A lot of life is like that. I recently reread a book I have on Ohio rail disasters and one winter night just after Christmas an iron bridge failed in a blizzard and sent a train plunging into a ravine. Needless to say the loss of life was horrendous but it was made all the worse by gangs of thugs who came to rob both the survivors and the dead. Some survivors were murdered.
Today’s world isn’t neccessarily better or worse than the old days, we just hear about things faster.
My dorm at Purdue in 1964-66 had a single bath/shower/toilet area for each floor of the building. Just a desk, book case, closet and bed in the rooms - two persons to a room, with each having the same set up. ‘Housekeeping’ provided one sheet a week for bed making.
Housekeeping? We did it ourselves, though the janitor (who tended the furnace) carried the trash out from the GI cans that stood at the ends of the halls and swept the hall floors. We did have two shower room with washbasins and toilets on each floor (each served 15-16 boys), but we supplied our own sheets and blankets–and did our own laundry.
You went to a high class university. We had to provide our own sheets and wash them. That’s why I spent 1½ years sleeping on a mattress with no pad or sheets.
Oh yeah, what about Monty Python’s Four Men from Yorkshire?
“Huh? We used to live in an old water tank on top of a rubbish tip. We woke up every morning to a load of rotten fish, dumped all over us!”
Purdue is a ‘high class’ university. I’d sleep with 2 clean sheets one week, one used sheet for one week and repeat the cycle. Blankets worked too. Too high class for my intellect in higher mathematics required for a Engineering curriculum. Subsequently attended Vincennes University where I found out I was not the dummy the Purdue had made me out to be. Graduated from Kent State.
Did your professors at Purdue treat you like this?
“What’s this, then? People called ‘Romanes’ they go to the house?”
Was it not Thorstein Veblen who went so off the rails as to castigate Purdue as a social drinking school instead of a mid-American MIT by the time of the Higher Learning in America? He had some choice language regarding the situation…
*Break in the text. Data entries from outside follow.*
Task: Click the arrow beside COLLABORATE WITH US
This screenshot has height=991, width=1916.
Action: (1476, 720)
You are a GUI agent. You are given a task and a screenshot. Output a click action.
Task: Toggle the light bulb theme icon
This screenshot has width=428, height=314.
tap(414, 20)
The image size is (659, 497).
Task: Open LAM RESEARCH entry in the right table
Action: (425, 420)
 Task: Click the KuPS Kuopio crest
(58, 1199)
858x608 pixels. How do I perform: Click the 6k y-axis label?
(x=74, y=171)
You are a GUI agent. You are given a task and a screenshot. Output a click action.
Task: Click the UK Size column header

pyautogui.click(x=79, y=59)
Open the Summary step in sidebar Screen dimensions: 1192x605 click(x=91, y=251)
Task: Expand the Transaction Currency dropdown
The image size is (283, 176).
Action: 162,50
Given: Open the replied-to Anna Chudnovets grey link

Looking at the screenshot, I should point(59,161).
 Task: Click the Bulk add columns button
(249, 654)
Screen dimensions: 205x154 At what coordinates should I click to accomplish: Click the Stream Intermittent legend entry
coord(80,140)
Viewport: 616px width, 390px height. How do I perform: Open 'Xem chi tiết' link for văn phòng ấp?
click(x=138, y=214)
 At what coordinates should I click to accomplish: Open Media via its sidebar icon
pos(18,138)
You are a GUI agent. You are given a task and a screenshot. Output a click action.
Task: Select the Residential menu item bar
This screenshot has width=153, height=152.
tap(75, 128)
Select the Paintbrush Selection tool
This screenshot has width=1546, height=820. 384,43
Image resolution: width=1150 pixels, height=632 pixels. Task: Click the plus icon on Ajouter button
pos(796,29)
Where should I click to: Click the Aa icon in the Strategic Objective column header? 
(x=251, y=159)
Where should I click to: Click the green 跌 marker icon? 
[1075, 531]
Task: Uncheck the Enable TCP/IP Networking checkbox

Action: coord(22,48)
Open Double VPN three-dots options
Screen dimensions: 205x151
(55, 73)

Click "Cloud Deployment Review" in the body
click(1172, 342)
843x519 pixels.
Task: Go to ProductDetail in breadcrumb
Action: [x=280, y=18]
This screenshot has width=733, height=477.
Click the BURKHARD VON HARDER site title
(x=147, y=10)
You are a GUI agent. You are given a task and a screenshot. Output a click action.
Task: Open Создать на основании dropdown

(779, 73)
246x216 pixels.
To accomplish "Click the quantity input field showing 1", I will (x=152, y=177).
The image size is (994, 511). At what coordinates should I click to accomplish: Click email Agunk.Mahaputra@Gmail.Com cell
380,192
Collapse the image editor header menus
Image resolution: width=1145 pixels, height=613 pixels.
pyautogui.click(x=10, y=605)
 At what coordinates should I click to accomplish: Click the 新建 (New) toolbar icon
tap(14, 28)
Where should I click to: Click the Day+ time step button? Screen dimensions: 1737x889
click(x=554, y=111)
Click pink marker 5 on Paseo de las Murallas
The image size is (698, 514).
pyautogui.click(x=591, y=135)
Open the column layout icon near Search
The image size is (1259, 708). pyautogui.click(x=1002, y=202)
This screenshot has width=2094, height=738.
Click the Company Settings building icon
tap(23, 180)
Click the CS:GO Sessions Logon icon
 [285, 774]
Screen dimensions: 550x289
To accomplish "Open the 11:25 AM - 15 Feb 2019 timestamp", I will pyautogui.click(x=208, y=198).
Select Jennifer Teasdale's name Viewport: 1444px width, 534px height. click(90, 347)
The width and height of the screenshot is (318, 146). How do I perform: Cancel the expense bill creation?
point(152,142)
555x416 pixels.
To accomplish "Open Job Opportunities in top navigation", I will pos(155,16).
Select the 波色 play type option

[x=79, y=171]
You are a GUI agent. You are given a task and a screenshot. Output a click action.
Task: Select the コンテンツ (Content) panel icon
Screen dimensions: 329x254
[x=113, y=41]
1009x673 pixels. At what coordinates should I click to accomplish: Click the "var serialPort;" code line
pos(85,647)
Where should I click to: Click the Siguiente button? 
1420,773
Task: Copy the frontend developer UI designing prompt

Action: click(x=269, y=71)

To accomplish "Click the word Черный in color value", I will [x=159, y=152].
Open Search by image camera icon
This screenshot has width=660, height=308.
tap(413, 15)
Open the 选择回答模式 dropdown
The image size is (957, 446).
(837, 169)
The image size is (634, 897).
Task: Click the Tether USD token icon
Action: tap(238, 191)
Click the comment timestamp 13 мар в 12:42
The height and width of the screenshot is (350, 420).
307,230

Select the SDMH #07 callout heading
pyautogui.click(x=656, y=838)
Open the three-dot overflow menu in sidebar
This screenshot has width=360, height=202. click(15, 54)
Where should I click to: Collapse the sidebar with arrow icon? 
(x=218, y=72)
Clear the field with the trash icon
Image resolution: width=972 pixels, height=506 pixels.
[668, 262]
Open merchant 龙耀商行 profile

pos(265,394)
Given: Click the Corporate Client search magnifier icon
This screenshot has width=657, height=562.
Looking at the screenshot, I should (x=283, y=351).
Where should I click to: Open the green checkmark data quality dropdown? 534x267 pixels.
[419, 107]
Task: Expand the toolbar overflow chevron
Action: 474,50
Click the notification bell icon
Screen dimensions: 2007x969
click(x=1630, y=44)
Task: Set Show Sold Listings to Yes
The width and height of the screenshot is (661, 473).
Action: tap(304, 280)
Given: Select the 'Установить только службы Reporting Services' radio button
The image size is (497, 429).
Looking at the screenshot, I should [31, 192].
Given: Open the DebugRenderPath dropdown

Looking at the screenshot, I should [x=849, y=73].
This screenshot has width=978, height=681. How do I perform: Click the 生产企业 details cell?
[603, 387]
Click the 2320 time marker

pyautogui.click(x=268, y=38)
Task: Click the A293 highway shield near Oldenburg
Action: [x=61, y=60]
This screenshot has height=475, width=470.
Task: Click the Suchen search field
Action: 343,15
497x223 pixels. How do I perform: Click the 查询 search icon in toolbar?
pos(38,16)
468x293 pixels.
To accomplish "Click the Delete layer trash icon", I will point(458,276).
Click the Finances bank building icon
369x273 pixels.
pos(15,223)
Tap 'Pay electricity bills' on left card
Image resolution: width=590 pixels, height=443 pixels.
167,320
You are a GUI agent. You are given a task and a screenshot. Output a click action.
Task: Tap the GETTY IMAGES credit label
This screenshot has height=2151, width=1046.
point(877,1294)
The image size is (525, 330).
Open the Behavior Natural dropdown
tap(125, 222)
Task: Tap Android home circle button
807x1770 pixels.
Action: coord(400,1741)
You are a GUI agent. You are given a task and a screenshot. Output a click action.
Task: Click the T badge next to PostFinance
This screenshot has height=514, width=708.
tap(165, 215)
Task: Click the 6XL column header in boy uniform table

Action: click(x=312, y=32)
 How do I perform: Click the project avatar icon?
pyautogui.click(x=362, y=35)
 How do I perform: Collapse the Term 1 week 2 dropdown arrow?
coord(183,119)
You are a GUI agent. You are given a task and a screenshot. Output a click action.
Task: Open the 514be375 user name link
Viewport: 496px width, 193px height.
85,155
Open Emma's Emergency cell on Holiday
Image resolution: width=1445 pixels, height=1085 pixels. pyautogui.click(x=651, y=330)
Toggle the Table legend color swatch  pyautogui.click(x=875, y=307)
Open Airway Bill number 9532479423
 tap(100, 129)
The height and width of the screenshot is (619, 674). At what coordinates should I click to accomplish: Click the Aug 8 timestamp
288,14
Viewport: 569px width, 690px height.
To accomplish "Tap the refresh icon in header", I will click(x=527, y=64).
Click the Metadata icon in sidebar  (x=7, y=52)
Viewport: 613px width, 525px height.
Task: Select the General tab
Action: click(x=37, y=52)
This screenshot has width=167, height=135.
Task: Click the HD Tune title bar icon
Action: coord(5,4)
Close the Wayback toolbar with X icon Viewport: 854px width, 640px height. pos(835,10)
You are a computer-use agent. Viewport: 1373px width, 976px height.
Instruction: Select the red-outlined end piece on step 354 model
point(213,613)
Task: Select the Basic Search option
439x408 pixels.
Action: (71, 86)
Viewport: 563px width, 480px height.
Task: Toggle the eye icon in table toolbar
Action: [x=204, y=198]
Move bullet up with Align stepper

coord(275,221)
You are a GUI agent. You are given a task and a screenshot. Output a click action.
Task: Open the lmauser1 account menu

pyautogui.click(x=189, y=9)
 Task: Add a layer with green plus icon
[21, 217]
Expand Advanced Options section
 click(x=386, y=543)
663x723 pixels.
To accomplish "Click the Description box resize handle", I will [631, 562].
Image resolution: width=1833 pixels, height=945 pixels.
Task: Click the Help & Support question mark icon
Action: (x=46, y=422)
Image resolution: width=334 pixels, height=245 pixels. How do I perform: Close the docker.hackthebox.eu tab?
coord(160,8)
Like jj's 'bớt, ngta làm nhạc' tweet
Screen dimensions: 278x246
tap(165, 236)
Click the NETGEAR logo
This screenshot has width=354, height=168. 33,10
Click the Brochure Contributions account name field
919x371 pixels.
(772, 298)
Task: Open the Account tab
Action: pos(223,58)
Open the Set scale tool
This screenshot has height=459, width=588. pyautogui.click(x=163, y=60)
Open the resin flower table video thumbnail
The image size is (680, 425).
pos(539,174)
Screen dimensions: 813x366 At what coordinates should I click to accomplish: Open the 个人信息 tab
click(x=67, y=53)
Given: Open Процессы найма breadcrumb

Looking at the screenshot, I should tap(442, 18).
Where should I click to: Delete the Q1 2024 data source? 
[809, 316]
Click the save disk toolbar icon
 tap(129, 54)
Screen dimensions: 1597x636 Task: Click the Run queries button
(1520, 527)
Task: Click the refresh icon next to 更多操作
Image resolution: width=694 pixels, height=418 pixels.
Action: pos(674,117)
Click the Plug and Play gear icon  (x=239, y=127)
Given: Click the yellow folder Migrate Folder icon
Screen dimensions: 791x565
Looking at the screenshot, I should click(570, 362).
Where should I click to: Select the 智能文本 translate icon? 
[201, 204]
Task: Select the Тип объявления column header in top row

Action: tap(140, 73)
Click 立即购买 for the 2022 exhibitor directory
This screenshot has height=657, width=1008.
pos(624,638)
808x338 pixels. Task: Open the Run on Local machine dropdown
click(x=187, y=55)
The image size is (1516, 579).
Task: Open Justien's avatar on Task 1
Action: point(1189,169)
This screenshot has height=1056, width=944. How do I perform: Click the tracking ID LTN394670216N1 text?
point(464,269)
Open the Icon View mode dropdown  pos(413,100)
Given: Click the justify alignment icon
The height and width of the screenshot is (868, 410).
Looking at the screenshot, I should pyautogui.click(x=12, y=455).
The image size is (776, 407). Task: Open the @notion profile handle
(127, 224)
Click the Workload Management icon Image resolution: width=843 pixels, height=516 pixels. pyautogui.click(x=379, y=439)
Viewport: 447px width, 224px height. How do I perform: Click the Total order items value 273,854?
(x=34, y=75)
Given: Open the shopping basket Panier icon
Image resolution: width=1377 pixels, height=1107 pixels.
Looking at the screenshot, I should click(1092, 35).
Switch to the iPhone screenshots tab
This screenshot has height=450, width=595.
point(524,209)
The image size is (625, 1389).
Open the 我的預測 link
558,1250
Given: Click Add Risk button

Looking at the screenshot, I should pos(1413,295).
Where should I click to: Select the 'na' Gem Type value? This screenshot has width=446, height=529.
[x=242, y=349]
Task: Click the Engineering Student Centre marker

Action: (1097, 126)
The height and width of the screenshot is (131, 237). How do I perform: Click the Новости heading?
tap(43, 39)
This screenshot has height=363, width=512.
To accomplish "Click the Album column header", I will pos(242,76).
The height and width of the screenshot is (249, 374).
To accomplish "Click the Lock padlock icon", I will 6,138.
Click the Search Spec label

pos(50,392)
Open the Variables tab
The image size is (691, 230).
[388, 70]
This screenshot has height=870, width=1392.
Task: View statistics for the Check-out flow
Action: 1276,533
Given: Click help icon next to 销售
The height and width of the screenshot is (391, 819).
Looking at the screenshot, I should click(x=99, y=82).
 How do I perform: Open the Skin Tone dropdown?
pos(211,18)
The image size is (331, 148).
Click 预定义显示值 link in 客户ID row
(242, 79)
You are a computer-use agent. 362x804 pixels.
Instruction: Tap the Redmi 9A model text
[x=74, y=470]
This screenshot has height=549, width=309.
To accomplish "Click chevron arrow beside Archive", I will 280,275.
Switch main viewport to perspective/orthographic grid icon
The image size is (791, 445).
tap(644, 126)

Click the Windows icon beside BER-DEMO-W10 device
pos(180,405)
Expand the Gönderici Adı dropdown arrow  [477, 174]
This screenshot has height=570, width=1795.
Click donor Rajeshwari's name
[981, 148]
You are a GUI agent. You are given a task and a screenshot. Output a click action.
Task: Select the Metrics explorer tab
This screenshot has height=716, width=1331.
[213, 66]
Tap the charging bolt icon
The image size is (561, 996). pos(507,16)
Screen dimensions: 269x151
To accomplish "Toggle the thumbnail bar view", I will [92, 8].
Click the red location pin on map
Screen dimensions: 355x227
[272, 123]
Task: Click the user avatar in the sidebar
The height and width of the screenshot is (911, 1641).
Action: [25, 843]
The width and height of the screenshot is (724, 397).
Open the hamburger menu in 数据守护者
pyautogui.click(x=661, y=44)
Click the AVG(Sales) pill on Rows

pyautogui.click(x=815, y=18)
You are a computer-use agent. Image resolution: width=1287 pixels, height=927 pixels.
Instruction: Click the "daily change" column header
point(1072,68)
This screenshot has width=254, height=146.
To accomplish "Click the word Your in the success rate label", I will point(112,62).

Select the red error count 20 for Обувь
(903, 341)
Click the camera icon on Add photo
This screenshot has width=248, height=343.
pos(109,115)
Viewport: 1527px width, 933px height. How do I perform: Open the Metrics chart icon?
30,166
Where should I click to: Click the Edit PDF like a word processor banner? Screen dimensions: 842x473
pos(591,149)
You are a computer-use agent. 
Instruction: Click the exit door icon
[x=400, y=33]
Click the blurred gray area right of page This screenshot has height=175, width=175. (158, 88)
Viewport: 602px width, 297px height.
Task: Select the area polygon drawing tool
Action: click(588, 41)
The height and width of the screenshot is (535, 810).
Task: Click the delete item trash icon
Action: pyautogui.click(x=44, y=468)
Contrast that with Sylvia Preston’s Vassar, where she made a 90 average in seven courses (some of them technical) … those that couldn’t hack the math got tutors.
Got me thinking about Astor, and Charles Hays, and the rest who left too soon. Read Bearwarden’s speech and think what might have been. And that brings me to
which will forever be associated with those four words.
Romans? Somebody bring up Romans?
I should mention this, a little ethnic pride you know…
I’m not sure if my son’s dorm at Purdue has a single bath/shower/toilet area per floor, but the facilities are shared by everyone on the floor. My first dorm at Cal was set up the same way, though the second one had varying numbers of bathrooms per floor as there were varying numbers of rooms on each floor (only room 101 had an attached bahroom as it was the only room on the first floor).
“Romani eunt domus” – sounds about right for Purdue professors. Boilermakers not big on the classics …
The analogue at Purdue would be professors finding a student putting an M-80 under a trashcan and making them work to synthesize RDX and package it properly instead…
UGA 1969-1972. All facilities at end of hall. No one provided sheets. In each symmetrical room 2 sofas that pulled out laterally to make single beds, and two small desks. When in beds mode, less than 3 ft. between them. Cozy. Fortunately I had two great roommates in the three years in that dorm. Senior year I shared an off-campus apt; seemed palatial.